Can you afford the repayments?

There is another decision to consider, and that is who shall I purchase the property with?
For some this is easy, as it is a partner, for others however the choice may be slightly more complicated

Careful consideration is required when buying a property with one or more partners.

That is not in any way to suggest that it should not be pursued, On the contrary we believe it is an excellent way to get a foot hold on the property ladder and avoid paying rent.

First step is to see how much you can borrow ,by yourself, with one other or indeed with two others.

Banks vary in their appetite for multiple borrowers. Review our lenders section to see the different views.

Today many first time buyers are starting off by borrowing jointly with their parents with a view over time to taking the mortgage and the property into their own name.
Banks facilitate this by having one name on the deed with the applicant and the parent names being on the mortgage document.
The banks will review the necessity for the parents name remaining on the mortgage as the primary applicants income circumstances change.

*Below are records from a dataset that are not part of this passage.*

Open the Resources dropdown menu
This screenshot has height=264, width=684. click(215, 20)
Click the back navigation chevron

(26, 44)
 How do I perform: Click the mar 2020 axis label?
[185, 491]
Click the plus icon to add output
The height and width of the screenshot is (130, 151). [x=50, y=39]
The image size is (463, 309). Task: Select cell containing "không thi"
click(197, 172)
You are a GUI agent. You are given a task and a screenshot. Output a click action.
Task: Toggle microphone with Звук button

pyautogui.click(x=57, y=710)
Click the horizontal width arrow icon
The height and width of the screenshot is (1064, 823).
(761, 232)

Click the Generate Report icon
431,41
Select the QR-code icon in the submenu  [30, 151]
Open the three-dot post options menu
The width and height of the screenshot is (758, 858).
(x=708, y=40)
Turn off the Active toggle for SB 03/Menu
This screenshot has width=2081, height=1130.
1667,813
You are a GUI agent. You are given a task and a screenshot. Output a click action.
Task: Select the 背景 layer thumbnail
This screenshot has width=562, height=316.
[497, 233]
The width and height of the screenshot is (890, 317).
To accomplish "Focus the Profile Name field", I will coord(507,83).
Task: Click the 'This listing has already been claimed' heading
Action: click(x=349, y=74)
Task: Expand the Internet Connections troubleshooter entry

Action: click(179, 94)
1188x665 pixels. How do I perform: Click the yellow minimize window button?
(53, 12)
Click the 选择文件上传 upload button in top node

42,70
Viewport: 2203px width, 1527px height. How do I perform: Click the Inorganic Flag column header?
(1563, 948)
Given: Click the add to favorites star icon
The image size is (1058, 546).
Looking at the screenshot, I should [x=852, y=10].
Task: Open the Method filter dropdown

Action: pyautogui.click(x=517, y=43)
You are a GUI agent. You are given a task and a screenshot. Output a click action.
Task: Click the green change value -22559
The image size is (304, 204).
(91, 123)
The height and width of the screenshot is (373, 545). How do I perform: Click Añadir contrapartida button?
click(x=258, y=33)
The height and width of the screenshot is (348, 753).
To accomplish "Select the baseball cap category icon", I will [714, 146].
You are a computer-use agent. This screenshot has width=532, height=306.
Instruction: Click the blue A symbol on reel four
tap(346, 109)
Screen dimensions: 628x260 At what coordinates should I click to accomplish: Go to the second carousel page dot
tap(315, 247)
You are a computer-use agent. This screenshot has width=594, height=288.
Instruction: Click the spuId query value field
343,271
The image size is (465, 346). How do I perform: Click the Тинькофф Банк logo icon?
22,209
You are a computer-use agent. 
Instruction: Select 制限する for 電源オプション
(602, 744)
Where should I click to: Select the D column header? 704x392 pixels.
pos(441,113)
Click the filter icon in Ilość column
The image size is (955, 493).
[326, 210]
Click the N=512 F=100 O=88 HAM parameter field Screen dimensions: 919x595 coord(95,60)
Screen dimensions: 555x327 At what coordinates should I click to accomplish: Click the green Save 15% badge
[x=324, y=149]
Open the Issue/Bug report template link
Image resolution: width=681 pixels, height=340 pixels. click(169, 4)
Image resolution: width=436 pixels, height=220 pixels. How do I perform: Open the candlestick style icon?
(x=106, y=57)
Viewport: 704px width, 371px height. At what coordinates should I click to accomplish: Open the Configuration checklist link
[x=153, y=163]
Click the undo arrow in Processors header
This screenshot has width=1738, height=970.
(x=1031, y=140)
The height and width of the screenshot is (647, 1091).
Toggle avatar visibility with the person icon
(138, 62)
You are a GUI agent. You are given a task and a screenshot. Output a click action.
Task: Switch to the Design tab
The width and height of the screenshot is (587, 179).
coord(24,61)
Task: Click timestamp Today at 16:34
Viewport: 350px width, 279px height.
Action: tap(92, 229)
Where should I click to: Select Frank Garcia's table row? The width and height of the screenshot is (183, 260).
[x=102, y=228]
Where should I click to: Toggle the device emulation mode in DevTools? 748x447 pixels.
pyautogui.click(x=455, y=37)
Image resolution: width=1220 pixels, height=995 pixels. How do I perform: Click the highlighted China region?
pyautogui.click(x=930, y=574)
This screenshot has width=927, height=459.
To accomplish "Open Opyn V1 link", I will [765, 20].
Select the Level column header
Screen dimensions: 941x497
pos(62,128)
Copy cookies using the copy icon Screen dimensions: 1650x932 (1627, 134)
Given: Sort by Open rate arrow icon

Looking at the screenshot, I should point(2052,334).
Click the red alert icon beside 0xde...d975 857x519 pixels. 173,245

Who is a first time buyer?

A first time buyer is a person, (or, where there is more than one buyer, each of such persons):

  • who has not on any previous occasion, either individually or jointly, purchased or built on his/her own behalf a house (in Ireland or abroad) and
  • where the property purchased is occupied by the purchaser, or a person on his behalf, as his/her only or principal place of residence and
  • where no rent, other than rent obtained under rent a room arrangements, is derived from the property for a period of two years from the date of the purchase. This relief is subject to clawback provisions. Prior to 5 December 2007, the period where no rent could be obtained was five years. Under the Finance Act 2008, this period has been reduced from 5 years to 2 years for deeds executed on or after the 5 December 2007. For instruments executed before 5 December 2007, to the extent that a dwelling house or apartment is rented out on or after 5 December 2007, it will not involve a clawback of the relief where this occurs in the third, fourth or fifth year of ownership.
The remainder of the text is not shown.